It should be possible to use new digital tools to engage them in setting retirement income targets, adding in projected state pension entitlements, and building resilience into their accumulation regime. 

The same study uncovered the fact that across all age groups, 58 per cent do not know how much they will get from their state pension entitlements and when they will receive that money.

Yet significantly, more than half of UK people will be largely dependent on the state pension for the bulk of their retirement income, the Scottish Widows study confirmed. 

Smart connectors into the Department for Work and Pensions' portal to check your state pension entitlement can also be created.

Young adults can be invited to put in other long-term investment details, select an age for prospective retirement and ask the app’s underlying calculator to produce some retirement income scenarios.

Static annual pension statements of today need to go live, interactive and become much more visual as soon as possible to work for the digitally connected generation. 

Stochastics ideal for testing income resilience

Stochastic modelling can be applied to help young people build resilience into their pensions savings regime and close saving shortfalls.
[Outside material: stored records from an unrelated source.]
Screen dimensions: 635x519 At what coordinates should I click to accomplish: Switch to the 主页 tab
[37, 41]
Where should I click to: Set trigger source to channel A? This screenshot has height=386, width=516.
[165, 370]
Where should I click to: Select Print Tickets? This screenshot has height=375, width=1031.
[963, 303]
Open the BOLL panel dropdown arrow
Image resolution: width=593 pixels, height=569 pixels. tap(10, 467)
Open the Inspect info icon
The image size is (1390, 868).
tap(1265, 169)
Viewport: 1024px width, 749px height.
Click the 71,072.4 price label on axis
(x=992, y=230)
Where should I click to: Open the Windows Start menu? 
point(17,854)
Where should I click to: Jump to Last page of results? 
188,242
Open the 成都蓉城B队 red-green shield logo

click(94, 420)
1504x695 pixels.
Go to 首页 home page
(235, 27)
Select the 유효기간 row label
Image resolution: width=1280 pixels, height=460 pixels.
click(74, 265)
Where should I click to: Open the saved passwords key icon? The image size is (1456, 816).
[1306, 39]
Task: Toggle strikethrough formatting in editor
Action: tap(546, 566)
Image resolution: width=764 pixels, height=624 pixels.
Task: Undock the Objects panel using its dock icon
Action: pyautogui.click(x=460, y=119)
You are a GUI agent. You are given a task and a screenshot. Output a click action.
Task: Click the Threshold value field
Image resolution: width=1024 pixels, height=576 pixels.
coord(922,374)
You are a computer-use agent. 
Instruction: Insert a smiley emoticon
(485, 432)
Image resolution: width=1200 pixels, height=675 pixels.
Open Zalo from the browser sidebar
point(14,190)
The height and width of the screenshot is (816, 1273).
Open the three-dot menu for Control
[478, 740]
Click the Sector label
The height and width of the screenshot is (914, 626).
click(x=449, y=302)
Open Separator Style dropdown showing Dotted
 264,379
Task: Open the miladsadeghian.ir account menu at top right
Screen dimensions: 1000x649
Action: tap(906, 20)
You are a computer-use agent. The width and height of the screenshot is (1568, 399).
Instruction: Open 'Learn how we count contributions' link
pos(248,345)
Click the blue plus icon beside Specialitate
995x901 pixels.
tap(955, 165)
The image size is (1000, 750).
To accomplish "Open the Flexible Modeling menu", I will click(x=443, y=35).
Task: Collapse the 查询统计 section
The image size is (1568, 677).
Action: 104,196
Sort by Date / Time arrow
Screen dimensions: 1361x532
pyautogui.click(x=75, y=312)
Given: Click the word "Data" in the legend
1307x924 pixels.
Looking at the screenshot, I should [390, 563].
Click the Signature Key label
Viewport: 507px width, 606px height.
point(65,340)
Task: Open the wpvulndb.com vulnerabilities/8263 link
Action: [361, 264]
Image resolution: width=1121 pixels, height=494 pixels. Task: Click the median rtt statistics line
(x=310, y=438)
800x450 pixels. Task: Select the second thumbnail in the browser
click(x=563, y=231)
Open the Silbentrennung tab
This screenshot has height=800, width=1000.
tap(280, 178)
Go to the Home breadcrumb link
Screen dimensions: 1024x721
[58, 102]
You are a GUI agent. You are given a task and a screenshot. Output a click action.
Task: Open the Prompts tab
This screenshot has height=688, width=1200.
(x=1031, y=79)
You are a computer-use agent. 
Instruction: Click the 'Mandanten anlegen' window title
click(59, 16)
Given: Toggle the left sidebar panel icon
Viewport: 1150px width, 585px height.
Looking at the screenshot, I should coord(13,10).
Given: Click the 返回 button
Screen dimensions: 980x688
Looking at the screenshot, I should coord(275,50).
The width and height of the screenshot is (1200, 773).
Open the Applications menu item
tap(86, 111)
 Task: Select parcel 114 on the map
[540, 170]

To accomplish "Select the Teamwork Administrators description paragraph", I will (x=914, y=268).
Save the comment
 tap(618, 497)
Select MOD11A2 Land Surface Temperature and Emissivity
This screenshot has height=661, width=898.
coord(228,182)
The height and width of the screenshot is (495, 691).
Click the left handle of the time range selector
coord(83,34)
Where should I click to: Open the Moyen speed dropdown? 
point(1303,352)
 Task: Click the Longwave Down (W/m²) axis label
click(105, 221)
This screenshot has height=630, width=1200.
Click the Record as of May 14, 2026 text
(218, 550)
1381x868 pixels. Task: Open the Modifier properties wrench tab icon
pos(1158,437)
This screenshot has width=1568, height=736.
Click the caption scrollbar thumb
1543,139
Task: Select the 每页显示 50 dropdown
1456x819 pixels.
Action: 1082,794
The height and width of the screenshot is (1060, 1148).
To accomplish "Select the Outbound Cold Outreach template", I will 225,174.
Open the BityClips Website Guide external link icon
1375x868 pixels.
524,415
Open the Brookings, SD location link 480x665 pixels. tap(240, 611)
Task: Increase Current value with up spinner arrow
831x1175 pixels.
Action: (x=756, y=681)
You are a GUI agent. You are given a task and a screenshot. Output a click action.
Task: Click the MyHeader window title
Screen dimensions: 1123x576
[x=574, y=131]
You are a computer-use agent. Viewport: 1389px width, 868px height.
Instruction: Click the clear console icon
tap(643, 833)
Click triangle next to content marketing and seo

The app could invite you to test the impact of different events on a selected portfolio profile. Scenario one might be ‘a market crash lasting two years’.

After all, market falls of one type or another are pretty common events if we look back to the shocks of 1992, 1997, 2000, and 2008-09 just in the past 30 years.

Stochastics have enough historical data to work with now to provide some pretty realistic estimates for the sort of damage this sort of event could do to typical equities-heavy portfolios, for example. 

Stochastics work by running thousands of scenarios, using an element of randomness to calculate results.

This work is generally done in the cloud today for the added assurance of speed, availability and robustness.

Stochastics can be used to explore life event scenarios like a disability limiting a household income and savings levels for a period, or the need to fund care arrangements during later retirement.

A further scenario may include living longer than UK average mortality, which currently sits at 81.8 years for UK resident men and 85.5 for women in 2020, according to the ONS, or taking time off work to care for elderly parents.